My Worst Pitch...
Pitching sucks even when it goes well. Here are stories of when it sucked even worse.
ANDY BOBROW: This week we bare all! I bet when you dreamt of a career in writing, you never considered how much pitching would be involved. It’s so antithetical to what a writer is. The whole reason we became writers is so we could finish the idea before having to tell anyone. So whether it’s the embarrassing pitch, the disappointing pitch, or the infuriating pitch, let it out. What’s the worst pitch experience you’ve ever had?
JON HERMAN: the first real pitch I ever did was to 5 young execs from 3 different production companies at a big studio, and they'd all just been to the studio Xmas party the night before, they were so hung over half of them were leaning back in their chairs with their eyes closed, one of them left midway I'm assuming to puke, and it was traumatic and I don't even think it was a real gig, they never hired anyone. That was definitely the worst one though, glad I got it out of the way early.

──────────────────────────────

- _Exercise 1_
In the worst-pitch piece, how many executives attended Jon Herman's first real pitch?
- _Exercise 2_
Please carry on the worst-pitch piece from its last sentence.

──────────────────────────────

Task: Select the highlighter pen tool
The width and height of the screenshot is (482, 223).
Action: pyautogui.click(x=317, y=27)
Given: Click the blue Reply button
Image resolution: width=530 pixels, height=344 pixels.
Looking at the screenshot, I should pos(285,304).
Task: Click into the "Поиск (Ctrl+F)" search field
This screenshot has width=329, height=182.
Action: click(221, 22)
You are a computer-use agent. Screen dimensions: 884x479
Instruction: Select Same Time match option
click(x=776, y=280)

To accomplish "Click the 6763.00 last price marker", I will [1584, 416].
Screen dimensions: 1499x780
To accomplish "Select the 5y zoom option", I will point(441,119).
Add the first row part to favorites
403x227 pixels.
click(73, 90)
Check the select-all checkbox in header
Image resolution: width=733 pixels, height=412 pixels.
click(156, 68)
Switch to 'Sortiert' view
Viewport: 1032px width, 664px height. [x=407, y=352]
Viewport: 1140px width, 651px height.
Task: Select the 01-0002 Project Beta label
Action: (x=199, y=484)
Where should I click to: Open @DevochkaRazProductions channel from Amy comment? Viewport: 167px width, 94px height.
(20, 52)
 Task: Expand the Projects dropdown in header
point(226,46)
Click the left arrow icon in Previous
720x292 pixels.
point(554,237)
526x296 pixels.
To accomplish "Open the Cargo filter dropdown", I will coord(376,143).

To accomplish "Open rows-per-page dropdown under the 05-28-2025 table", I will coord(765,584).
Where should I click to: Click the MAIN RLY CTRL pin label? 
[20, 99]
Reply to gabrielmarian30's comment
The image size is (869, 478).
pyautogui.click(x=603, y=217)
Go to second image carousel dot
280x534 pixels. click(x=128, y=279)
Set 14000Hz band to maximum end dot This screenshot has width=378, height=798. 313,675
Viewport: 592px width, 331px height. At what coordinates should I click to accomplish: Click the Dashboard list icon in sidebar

──────────────────────────────

- _Right answer 1_
Five young executives from three different production companies.

- _Right answer 2_
There was also the time I pitched a studio and they dug it so they sent me to pitch it to a producer in his home, it was very tight 22 mins that I had practiced many times, almost had it memorized, and when I got there and started to pitch, he interrupted me and said "I really hate pitches, can you just give me the 5-minute version?" I froze and went into a full body cold sweat, somehow got thru it, it was horrible. But I did get the gig, so, not my worst story…
JENNIFER MAISEL: Definitely have a zillion pitch stories but amongst my favorite bad ones was when I and a writing partner and a producer team went to pitch a network. We’re practiced, we have our notecards. I start and three sentences in the exec puts up her hand screams STOP! They had something similar. Then we all just sat there. Awkward. My partner tried to salvage but she didn’t want to hear anything. To this day we start off “There’s a guy” put our hands out and yell STOP. Another case of pitchus interruptus. Was pitching a series to a studio and was super nervous. I start. Five minutes in a new person comes in, has me start over. Seven minutes in a new person comes and has me start over. And then a few minutes in the next exec comes in. Only our kids were in the same elementary school class and it was their birthday week and she needed to know if today was the party. And I had to pitch it from the beginning again and they didn’t buy it.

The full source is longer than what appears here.